EISENSTEIN: Judge Greene was out there. I remember hearing about him pretty much very soon. But nobody—but the final decision hadn't come down. What's the phrase? Party like there's no tomorrow. That's sort of what people were doing at Bell Labs. I like to say it's like a big ship that has a very small hole in it. It's going to sink. It'll take a long time. That's what happened. So, I got there, and Venky was my idea of the best possible postdoc advisor. He gave me all the freedom I could possibly want, constantly encouraged me, came in every day, told me how great I was and how tired he was. It was always fun, always. He's a brilliant manager, like on another level kind of. He's the kind of person who brings out the best in people with some—in some effortless ability that I don't really know where it comes from. But he would come into the lab at the end of the day when he'd be tired because he'd have all this administrative crap to do all day, and he'd say—he always said the same thing. He'd walk in the lab, a very tiny, little lab. It was very crowded, all the equipment all over the place. He would look at me and say, "Jim, what's the good word?" That's what he would say. "What's the good word?" And what he meant is he wanted to sit down, and talk about what I did that day for 20 minutes or 15 minutes. It was great.

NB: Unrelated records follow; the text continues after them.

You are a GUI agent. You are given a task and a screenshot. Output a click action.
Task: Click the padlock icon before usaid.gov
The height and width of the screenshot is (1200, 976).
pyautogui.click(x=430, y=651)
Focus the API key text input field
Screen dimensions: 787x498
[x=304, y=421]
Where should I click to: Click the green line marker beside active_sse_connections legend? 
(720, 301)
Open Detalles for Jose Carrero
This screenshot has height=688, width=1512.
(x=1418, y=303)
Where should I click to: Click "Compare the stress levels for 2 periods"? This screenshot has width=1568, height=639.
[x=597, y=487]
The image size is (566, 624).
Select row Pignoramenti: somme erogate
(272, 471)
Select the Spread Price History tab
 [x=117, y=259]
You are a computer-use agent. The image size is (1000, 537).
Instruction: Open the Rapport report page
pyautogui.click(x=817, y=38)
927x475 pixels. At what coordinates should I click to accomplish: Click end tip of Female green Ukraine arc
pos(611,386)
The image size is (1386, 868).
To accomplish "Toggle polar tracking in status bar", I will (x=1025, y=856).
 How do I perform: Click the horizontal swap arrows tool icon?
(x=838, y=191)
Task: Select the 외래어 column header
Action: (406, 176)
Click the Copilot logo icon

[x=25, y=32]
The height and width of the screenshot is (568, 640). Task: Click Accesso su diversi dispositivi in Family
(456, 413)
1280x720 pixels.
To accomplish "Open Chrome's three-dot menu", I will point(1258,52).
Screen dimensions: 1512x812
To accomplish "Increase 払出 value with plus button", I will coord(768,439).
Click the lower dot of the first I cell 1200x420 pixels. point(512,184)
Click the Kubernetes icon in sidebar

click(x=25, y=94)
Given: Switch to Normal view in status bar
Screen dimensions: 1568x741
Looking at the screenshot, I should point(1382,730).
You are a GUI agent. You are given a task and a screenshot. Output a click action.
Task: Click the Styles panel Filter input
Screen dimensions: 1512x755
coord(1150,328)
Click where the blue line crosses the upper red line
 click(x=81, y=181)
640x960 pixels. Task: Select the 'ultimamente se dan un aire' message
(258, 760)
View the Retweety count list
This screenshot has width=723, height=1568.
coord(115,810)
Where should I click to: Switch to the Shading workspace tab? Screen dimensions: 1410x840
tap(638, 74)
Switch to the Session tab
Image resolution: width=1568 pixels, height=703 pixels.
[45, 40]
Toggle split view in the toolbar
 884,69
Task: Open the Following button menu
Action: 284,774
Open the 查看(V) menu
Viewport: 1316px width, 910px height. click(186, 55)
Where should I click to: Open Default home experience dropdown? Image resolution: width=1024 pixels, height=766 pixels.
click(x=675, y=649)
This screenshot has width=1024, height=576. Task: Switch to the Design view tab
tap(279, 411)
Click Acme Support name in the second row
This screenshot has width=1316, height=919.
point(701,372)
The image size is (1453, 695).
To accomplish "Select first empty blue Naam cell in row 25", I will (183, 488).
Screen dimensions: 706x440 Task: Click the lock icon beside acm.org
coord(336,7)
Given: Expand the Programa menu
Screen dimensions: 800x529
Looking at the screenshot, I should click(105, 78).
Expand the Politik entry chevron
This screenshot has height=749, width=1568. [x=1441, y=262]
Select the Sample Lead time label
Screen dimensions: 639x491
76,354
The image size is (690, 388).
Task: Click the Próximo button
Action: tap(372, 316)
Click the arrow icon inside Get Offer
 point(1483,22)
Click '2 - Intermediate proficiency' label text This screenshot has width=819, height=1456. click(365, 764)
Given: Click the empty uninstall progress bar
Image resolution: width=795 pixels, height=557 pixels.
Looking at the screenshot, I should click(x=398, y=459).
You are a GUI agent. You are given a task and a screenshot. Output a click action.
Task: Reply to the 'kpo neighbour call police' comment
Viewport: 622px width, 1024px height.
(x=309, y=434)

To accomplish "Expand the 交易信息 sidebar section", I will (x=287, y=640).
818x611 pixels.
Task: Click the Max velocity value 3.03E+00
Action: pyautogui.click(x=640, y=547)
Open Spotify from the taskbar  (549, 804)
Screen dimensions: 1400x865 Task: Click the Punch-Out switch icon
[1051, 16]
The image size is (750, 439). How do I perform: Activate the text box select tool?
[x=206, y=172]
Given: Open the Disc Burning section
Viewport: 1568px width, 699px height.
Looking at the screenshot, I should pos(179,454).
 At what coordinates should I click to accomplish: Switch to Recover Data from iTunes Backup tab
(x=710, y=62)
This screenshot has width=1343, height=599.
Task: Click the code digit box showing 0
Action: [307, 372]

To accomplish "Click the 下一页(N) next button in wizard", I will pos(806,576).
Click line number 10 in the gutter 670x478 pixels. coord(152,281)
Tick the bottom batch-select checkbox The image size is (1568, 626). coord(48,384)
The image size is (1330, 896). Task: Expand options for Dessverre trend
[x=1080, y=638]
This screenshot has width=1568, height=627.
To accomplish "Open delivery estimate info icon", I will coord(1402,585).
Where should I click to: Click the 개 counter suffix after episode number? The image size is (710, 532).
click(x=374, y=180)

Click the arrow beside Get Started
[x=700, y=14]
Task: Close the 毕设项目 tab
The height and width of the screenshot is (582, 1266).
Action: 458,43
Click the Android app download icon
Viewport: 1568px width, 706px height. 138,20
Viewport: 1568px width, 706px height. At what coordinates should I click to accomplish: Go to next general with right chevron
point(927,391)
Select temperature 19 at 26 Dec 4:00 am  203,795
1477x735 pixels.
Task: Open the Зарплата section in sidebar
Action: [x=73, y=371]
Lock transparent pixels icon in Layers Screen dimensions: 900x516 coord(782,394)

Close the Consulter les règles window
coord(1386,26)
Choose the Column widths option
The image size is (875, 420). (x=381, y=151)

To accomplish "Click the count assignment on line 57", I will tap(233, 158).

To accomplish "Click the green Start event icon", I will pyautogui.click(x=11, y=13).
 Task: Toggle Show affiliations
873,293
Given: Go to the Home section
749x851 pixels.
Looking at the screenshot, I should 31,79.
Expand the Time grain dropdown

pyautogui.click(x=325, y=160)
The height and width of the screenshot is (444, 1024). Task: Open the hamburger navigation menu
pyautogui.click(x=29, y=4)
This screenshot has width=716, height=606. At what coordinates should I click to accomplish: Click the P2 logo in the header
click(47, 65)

ZIERLER: Did you move the family down for that year, or they—
EISENSTEIN: Oh, yeah.
ZIERLER: —stayed up in Massachusetts?
EISENSTEIN: Oh, yeah. Oh, yeah, because we had our fingers crossed, this is going to work out. Yeah, we moved the whole family, and it was a big deal, obviously, to do that. Then on top of Venky—maybe we'll talk about this more later—I met Horst Störmer.
ZIERLER: Yeah, yeah.
EISENSTEIN: He was another example, in a different way, another guy who knew how to bring out the best in people. Those two people in particular, I would not be where I am today without them, no way.
ZIERLER: What was the initial project? What were you doing to start out at Bell?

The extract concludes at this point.